Do we know how to clean fruits and vegetables? Many people might just put it in the sink and just rinse it with water. There are many ways of washing fruits and vegetables.

The U.S. Department of Agriculture has said that “we are not aware of any reports at this time of human illnesses that suggest COVID-19 can be transmitted by food or food packaging.”

Although no statement said the virus can infect through food, there is no reason to keep your food clean and healthy, especially during the outbreaks.

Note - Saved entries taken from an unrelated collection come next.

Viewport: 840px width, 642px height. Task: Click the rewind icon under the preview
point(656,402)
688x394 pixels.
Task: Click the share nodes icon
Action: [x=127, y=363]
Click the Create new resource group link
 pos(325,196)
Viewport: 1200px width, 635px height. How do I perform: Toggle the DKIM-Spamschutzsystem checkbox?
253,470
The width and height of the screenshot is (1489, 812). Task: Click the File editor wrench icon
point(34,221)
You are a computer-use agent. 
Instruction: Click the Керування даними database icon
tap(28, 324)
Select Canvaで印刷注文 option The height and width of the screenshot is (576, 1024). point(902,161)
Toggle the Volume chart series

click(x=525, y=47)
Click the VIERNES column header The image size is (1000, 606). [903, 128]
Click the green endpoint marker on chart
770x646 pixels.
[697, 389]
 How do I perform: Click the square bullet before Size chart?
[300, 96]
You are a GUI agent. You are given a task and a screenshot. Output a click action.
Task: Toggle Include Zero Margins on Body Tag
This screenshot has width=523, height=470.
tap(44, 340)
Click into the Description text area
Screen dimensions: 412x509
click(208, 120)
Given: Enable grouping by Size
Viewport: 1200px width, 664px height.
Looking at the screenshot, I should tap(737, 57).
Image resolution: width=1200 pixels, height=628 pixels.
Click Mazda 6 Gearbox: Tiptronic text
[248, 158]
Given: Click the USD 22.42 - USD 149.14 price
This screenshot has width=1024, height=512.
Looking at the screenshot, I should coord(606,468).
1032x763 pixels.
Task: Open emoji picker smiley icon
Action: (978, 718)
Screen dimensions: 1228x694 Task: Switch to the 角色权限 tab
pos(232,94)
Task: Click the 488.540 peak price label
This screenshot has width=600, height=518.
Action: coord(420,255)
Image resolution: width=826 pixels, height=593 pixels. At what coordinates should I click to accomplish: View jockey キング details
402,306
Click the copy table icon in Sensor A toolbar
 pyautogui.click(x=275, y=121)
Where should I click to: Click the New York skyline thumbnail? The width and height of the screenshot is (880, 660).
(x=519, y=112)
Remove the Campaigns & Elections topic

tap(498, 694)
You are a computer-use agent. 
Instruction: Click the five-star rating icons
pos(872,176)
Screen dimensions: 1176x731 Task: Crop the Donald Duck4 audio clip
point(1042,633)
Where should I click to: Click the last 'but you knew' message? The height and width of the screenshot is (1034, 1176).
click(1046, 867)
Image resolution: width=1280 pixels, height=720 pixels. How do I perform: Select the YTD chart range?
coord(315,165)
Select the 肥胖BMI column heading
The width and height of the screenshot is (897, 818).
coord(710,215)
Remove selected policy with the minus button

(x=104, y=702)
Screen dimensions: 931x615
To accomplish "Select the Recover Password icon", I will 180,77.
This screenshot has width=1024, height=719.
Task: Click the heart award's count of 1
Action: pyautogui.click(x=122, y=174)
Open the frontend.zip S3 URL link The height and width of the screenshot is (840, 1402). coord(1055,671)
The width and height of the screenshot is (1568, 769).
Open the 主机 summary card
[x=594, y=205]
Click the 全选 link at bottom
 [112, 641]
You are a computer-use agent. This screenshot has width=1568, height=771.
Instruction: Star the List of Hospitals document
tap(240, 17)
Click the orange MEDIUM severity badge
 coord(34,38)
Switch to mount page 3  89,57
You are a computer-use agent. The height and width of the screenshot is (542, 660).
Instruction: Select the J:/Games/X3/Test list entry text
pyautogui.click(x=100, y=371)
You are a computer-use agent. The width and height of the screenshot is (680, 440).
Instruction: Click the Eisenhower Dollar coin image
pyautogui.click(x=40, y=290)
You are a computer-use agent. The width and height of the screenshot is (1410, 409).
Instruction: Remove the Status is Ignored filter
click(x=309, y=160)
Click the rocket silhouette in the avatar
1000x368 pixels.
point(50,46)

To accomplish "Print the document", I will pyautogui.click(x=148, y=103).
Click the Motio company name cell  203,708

Below are some ways of washing fruits and vegetables provided by the Los Angeles Times:

Picture via Google

Lettuces and other leafy greens

Fill a large bowl with water and immerse the greens in it. Swish the greens around to loosen any grit, let stand for a minute so the grit can drop to the bottom of the bowl, then lift the greens out into a colander. If they’re sandy, repeat, rinsing the bowl clean first. Run the greens in the colander under cold water very thoroughly, using a sprayer if you have one.

Picture via Google

Root vegetables

Since these grow in the dirt, they’re often quite, well, dirty. Scrub them under running water with handy vegetable brush. If you don’t have one, you can use your fingers to scrub off any caked-on dirt.

Picture via Google

Mushrooms

Some chefs prefer to never let mushrooms get wet because they absorb water like a sponge, which makes them steam instead of sear in a hot pan. Wash them quickly swishing them in a colander under the hardest blast of water. If any clumps of dirt remain, pluck them off while rinsing. Immediately after rinsing, spread in a single layer on a clean kitchen towel or paper towels to dry.

Picture via Google

Sturdy vegetables and fruits

For items such as green beans, asparagus, cucumbers, and grapes, rinse well under a high-pressure stream of water while rubbing with your hands. Let dry in a clean colander if needed.

Picture via Google

Delicate vegetables and fruits

For soft stuff such as tomatoes, ripe stone fruit, and berries, rinse under a steady but low-pressure stream of water, turning the items gently with your hands to ensure all sides are rinsed but not bruised. Spread on a clean kitchen towel or paper towels to dry so they don’t get crushed.